Buffett's firm isn't the only one. Procter & Gamble, Johnson & Johnson and Lowe's have been borrowing money at cheaper rates than Uncle Sam.
Democrats wary of voting for the health care bill may have been soothed by the Congressional Budget Office's report that it would reduce federal deficits over the next 10 years. But bond buyers know that the Democrats gamed the CBO system to get a good score.
The realities, as former CBO Director Douglas Holtz-Eakin pointed out in The New York Times, are different. The real cost is disguised by the fact that the bill includes 10 years of revenue but only six years of spending. It includes $70 billion in premiums for long-term care that will have to be paid out later. It excludes $114 billion in discretionary spending needed to run the program. It includes nearly half a trillion dollars in unrealistic Medicare savings.
Holtz-Eakins's bottom line: The bill will not lower deficits, but will raise them by $562 billion over 10 years. Treasury will have to borrow that money -- and probably pay much higher interest than it's paying now.
Moreover, once the bill is fully in effect, the Cato Institute's Alan Reynolds points out, its expenses are likely to grow at least 7 percent a year -- significantly faster than revenues. At that rate, spending doubles every 10 years.
No wonder that Moody's declared last week that the Treasury is "substantially" closer to losing its AAA bond rating.
It's not only the federal government that is heading toward insolvency. State governments will have to spend more under the health care bill -- $735 million in Tennessee alone, according to Democratic Gov. Phil Bredesen.
And state governments are already facing a huge problem called pensions. The Pew Charitable Trusts estimates that state government pensions are underfunded by $450 billion. My American Enterprise Institute colleague Andrew Biggs argues in The Wall Street Journal that the real figure is over $3 trillion.
The reason: State governments set aside cash to invest in pensions, but they typically assume that their investments will rise 8 percent a year indefinitely. They haven't been getting such high returns and are not likely to do so in the future. But they are under legal obligations, which courts won't allow them to escape, to pay the pensions. Retirees get paid off before bondholders, which means that states are going to have to pay more interest when they borrow.
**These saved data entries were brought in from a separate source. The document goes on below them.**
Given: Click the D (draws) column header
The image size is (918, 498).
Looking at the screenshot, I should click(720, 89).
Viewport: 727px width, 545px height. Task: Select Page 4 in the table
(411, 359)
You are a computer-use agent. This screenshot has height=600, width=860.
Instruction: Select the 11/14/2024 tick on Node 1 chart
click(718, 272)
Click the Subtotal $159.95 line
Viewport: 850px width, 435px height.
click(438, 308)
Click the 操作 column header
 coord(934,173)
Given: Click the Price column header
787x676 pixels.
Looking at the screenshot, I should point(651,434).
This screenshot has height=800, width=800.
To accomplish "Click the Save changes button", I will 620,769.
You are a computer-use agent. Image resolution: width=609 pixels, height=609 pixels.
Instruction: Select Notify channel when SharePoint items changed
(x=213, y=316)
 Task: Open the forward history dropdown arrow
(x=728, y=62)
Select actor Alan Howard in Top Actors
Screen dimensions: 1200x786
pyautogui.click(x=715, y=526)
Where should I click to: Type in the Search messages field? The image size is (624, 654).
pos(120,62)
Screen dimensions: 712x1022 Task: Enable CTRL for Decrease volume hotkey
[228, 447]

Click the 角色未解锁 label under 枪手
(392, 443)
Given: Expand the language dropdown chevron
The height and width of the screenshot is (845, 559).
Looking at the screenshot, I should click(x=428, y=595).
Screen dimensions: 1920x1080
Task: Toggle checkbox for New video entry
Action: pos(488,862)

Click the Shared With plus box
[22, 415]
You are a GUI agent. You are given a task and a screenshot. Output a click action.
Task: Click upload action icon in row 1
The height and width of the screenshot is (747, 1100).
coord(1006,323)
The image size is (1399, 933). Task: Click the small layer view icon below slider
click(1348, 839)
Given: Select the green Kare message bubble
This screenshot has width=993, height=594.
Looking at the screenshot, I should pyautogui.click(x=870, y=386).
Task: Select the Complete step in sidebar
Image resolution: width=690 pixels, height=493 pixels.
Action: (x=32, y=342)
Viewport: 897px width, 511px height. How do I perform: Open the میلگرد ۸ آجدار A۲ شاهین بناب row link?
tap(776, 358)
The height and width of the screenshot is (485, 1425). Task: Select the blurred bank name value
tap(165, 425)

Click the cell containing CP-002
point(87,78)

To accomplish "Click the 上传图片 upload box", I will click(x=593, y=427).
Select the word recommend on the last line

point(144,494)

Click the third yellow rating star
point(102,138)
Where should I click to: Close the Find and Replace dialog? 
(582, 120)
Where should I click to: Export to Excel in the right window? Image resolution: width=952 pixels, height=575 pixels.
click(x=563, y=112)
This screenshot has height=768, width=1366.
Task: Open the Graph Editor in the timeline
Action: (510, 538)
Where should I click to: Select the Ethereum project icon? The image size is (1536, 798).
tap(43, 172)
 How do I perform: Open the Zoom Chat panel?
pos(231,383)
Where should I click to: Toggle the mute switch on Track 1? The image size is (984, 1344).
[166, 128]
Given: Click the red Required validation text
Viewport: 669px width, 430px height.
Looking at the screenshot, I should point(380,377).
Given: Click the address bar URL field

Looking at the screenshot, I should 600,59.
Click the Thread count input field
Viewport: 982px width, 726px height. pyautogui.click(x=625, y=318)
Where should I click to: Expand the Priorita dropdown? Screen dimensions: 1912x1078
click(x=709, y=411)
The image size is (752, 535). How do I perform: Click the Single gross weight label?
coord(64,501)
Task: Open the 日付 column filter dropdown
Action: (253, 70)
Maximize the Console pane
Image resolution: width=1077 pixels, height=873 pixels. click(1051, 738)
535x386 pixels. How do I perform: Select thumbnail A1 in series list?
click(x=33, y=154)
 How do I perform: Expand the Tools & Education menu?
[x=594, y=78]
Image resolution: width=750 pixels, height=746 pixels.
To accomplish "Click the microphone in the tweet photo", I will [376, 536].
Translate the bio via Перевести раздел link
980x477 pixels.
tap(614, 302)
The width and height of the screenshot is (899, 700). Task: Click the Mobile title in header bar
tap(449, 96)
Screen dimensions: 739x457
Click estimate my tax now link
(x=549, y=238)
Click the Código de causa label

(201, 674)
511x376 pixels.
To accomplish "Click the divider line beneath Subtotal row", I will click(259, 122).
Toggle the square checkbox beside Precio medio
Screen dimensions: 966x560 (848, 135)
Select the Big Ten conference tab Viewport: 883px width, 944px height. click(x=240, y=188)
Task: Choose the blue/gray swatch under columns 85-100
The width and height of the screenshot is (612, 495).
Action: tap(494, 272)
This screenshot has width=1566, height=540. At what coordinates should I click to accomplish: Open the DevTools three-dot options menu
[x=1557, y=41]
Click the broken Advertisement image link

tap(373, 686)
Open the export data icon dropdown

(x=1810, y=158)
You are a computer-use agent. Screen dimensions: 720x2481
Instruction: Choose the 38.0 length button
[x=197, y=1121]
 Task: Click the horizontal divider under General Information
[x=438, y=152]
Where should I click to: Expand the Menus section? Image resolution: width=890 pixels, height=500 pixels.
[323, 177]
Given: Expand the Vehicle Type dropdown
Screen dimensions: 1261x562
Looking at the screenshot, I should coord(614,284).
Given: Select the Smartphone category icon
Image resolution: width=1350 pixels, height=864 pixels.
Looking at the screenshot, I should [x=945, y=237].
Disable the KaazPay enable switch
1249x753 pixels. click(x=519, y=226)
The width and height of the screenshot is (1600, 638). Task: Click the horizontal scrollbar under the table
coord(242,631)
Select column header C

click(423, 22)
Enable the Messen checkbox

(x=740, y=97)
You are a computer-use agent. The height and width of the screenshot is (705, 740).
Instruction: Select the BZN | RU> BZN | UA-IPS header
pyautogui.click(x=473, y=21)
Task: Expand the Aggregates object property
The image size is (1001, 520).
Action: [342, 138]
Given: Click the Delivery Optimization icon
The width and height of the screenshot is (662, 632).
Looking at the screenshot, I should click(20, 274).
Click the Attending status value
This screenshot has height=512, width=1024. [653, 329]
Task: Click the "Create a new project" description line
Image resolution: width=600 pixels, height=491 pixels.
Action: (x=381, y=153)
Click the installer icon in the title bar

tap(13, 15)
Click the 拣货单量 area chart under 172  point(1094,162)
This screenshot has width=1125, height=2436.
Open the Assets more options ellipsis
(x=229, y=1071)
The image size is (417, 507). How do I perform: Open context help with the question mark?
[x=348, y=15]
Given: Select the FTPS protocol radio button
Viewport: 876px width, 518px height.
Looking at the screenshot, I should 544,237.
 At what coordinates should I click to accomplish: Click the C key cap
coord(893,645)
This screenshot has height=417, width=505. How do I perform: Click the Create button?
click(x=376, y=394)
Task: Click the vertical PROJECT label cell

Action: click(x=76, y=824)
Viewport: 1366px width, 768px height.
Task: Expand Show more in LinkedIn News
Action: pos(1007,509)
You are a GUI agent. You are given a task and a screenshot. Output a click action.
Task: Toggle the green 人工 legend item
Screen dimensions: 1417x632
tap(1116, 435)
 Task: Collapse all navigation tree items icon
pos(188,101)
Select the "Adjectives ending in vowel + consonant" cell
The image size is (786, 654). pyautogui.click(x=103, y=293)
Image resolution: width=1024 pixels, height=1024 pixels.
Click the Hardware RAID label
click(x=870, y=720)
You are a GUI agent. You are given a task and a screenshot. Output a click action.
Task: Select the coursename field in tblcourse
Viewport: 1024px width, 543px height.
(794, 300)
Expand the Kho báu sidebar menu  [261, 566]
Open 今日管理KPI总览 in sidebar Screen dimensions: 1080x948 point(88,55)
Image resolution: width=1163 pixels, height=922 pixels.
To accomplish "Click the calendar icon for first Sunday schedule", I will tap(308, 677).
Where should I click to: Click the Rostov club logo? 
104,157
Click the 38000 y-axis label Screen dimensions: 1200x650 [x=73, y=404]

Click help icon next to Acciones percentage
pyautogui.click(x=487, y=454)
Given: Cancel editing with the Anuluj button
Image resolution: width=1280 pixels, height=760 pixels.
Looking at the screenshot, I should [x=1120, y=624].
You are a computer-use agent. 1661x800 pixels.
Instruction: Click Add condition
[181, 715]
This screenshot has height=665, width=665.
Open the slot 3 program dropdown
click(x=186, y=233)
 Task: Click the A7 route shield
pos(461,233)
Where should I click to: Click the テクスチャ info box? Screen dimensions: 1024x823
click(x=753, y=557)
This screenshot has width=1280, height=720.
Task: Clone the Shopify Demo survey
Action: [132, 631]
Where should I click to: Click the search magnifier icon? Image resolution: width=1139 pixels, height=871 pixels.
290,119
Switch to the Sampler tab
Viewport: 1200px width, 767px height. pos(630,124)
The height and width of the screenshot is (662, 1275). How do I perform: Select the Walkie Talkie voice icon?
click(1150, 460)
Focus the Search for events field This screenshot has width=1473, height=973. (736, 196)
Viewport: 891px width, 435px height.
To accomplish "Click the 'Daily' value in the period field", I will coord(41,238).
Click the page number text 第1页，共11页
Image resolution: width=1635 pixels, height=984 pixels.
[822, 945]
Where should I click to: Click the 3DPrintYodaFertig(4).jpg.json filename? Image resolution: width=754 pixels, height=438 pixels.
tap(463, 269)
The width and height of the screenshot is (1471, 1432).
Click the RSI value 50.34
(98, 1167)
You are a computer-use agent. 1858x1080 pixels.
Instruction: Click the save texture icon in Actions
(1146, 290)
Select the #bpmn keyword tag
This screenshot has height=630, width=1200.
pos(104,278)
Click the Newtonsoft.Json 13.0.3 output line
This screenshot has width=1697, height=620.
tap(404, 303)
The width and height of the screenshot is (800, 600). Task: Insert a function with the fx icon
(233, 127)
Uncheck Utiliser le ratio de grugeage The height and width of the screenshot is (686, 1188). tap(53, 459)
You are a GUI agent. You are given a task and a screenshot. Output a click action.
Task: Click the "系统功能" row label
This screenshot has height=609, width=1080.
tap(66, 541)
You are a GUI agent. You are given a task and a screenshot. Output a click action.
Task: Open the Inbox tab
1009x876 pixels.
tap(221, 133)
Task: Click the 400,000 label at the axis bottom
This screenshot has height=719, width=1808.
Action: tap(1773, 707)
Back in the 1990s, Clinton adviser James Carville said that if he was reincarnated he would like to come back as the bond market -- "because you can intimidate everybody." Governments, like all organizations, need to borrow routinely. But investors won't lend unless they think they will be paid back. And they will demand higher interest rates as their loans become riskier.
On Sunday, 219 House Democrats, soothed by their leaders' gaming of the CBO scoring process, voted in reckless disregard of what the bond market has been telling them. Some may share Speaker Nancy Pelosi's optimism that the government's looming fiscal disaster can be avoided by imposing a value-added tax -- in effect, a national sales tax.
But, as we know from the experience of high-tax Western Europe and relatively low-tax America over the last three decades, higher taxes tend to retard economic growth. Lower economic growth means less revenue for government than in CBO projections. Less revenue means more borrowing -- and at some point lenders are going to call a halt.
Barack Obama's project of transforming the United States into something like Western Europe is, according to the CBO, raising the national debt burden on the economy to World War II levels. I see train wrecks ahead -- as the bond market forces huge spending cuts or tax increases first on states and then on the federal government. It will make what happened in the House Sunday look pretty.